First, we remember the definition of the derivative. It looks a bit fancy, but it's like finding the slope of a super tiny line as the change gets super small:
$$f'(t) = \lim_{h \to 0} \frac{f(t+h) - f(t)}{h}$$

Next, we need to figure out what $f(t+h)$ is for our function, which is $f(t) = 4 - 3t$.
So, everywhere we see $t$ in $f(t)$, we replace it with $(t+h)$:
$$f(t+h) = 4 - 3(t+h)$$
Now, we can distribute the $-3$:
$$f(t+h) = 4 - 3t - 3h$$

Now, let's put $f(t+h)$ and $f(t)$ into our definition formula:
$$f'(t) = \lim_{h \to 0} \frac{(4 - 3t - 3h) - (4 - 3t)}{h}$$

Let's clean up the top part (the numerator) by removing the parentheses and combining like terms:
$$(4 - 3t - 3h) - (4 - 3t) = 4 - 3t - 3h - 4 + 3t$$
Look! The $4$s cancel each other out ($4-4=0$), and the $3t$s cancel each other out ($-3t+3t=0$).
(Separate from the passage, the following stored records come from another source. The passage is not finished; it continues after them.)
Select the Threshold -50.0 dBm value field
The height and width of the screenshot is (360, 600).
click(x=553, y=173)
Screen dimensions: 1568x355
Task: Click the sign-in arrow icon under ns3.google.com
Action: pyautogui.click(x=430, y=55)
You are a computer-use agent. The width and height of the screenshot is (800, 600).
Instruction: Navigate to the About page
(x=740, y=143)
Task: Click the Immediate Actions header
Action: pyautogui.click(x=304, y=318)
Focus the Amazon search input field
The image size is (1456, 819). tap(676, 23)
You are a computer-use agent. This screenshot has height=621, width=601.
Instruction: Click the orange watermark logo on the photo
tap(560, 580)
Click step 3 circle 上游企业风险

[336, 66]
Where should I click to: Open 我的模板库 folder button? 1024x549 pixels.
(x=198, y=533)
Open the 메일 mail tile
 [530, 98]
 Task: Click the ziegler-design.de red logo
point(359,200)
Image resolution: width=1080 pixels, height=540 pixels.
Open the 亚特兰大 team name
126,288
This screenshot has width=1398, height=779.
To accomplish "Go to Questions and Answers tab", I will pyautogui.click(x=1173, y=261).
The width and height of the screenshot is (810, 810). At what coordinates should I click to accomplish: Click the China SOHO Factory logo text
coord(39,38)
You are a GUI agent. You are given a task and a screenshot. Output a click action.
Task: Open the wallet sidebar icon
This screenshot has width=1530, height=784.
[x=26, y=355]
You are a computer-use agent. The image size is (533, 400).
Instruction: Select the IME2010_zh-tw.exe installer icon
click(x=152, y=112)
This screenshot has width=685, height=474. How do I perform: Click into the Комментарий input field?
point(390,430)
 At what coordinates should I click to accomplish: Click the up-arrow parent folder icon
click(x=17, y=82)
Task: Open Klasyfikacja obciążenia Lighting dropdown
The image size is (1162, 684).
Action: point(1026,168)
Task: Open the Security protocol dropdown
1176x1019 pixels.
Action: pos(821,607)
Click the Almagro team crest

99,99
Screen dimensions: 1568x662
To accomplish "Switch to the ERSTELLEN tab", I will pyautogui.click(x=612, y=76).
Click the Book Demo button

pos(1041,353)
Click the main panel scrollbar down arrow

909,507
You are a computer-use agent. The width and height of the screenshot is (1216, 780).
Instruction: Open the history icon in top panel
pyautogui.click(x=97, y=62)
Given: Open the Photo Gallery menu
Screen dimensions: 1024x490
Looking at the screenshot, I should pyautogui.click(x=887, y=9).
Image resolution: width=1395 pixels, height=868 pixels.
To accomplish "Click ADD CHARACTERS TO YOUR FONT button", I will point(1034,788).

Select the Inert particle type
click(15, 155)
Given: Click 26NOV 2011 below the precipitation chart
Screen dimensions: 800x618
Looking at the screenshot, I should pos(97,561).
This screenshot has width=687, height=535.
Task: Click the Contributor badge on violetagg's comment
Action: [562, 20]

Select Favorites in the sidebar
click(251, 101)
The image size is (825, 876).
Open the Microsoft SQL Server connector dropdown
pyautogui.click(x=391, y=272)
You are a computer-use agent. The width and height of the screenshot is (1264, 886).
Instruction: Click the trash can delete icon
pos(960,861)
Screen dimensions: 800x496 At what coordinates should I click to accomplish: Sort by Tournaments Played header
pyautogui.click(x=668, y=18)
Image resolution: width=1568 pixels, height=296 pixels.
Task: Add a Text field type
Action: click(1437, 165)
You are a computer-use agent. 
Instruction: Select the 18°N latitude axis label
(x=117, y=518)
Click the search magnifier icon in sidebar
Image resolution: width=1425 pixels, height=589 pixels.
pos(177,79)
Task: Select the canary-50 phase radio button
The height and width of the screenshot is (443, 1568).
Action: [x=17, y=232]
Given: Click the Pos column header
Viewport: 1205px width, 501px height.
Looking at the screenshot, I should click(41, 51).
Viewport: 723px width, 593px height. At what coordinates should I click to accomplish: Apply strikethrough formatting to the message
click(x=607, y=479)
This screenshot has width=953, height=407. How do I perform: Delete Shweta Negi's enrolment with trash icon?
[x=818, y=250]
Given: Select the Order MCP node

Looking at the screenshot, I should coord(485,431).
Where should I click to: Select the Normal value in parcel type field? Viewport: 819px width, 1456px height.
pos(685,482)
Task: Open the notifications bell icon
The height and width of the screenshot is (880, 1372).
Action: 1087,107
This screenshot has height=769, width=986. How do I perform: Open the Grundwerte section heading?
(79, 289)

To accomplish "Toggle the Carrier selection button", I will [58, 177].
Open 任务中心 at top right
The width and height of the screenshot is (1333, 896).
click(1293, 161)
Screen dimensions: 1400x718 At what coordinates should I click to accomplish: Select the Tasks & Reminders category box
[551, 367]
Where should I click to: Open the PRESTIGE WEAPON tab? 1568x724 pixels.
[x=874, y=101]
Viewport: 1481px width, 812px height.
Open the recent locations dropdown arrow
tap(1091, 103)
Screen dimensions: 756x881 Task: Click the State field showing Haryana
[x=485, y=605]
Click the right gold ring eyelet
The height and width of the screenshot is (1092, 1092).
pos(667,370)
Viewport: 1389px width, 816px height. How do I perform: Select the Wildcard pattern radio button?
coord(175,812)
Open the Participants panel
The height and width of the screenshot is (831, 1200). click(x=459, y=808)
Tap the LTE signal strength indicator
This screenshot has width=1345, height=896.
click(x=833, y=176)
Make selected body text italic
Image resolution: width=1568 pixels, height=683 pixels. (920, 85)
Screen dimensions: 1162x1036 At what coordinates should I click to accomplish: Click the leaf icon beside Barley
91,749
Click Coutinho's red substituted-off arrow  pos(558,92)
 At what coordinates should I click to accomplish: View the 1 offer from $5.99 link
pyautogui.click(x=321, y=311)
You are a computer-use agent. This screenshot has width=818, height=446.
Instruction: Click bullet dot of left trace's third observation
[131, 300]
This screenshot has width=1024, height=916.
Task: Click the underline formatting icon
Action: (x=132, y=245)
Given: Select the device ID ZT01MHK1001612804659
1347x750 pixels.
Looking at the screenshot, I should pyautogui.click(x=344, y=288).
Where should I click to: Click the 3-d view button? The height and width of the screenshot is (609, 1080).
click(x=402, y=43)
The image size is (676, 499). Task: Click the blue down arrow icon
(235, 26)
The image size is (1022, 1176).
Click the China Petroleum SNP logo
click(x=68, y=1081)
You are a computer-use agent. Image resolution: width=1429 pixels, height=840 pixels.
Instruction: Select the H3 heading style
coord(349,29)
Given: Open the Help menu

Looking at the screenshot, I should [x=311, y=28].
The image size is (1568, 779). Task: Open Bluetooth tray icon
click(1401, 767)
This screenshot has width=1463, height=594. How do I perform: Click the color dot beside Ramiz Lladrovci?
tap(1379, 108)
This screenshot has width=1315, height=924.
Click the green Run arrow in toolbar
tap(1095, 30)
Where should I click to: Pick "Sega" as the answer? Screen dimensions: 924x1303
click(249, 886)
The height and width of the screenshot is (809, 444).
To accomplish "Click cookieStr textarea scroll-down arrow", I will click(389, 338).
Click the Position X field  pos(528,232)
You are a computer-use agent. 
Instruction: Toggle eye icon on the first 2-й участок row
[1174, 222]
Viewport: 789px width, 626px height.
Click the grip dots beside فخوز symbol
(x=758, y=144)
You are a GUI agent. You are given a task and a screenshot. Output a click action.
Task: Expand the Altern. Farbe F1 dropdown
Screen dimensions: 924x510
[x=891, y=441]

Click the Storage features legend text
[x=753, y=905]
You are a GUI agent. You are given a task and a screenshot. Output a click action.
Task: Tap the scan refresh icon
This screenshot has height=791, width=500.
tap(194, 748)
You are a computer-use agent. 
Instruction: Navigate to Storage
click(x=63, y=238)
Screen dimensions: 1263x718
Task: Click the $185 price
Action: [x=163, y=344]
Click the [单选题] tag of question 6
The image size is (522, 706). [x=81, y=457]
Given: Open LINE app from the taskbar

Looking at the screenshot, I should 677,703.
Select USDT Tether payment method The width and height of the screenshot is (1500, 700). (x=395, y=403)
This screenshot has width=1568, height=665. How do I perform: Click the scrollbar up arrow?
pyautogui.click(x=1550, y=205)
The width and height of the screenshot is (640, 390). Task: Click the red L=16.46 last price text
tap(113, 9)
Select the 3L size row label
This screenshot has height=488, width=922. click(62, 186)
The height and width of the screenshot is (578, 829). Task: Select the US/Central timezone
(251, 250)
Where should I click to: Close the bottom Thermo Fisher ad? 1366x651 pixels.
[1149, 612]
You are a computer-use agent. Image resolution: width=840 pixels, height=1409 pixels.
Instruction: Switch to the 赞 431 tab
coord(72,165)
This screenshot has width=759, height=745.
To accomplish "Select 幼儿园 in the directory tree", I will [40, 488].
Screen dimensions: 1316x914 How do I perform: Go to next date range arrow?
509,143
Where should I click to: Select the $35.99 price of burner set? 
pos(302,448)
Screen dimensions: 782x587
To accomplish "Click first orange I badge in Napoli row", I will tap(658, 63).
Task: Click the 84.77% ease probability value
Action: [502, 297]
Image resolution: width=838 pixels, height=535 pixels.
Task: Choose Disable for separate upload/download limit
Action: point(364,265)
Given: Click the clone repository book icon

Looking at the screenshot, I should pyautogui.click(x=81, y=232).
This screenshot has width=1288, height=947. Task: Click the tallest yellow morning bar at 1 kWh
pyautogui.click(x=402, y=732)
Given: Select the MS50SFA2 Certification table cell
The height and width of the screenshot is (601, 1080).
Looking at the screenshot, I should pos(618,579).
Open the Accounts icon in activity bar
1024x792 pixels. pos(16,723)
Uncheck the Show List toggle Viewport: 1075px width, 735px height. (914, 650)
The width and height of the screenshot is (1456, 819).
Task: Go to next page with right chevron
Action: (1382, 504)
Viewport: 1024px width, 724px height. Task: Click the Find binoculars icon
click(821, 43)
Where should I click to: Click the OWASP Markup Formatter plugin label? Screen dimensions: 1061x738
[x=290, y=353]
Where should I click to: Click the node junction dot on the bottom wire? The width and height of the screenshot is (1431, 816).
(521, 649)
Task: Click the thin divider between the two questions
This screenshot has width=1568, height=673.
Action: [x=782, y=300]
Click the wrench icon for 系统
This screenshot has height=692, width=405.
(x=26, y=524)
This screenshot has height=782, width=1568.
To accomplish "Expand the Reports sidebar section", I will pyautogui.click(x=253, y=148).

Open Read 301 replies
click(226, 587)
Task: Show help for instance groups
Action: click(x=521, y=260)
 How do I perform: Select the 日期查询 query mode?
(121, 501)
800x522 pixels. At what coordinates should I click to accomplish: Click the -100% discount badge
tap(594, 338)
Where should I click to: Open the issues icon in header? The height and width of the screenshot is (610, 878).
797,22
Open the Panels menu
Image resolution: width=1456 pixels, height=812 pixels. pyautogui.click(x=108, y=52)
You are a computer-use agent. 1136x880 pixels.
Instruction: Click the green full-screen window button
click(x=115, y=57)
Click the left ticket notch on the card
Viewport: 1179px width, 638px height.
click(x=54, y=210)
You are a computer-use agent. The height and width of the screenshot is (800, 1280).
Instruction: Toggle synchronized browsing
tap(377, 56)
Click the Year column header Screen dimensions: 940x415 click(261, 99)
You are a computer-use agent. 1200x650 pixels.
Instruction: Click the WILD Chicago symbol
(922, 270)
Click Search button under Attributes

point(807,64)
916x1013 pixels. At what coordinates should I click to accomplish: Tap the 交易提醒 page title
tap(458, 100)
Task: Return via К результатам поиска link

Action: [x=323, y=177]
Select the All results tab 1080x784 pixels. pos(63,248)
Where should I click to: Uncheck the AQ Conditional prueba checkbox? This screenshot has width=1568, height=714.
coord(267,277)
So we are left with just:
$$ = -3h$$

Now our fraction looks much, much simpler:
$$f'(t) = \lim_{h \to 0} \frac{-3h}{h}$$

We can cancel out the $h$ on the top and bottom! (We can do this because $h$ is getting *close* to zero, but it's not *exactly* zero in the limit.)
$$f'(t) = \lim_{h \to 0} -3$$

Since there's no $h$ left in our expression, the limit is just the number itself!
$$f'(t) = -3$$
So, the derivative of $f(t) = 4 - 3t$ is $-3$. It makes sense because $4 - 3t$ is a straight line with a slope of $-3$, and the derivative tells us the slope!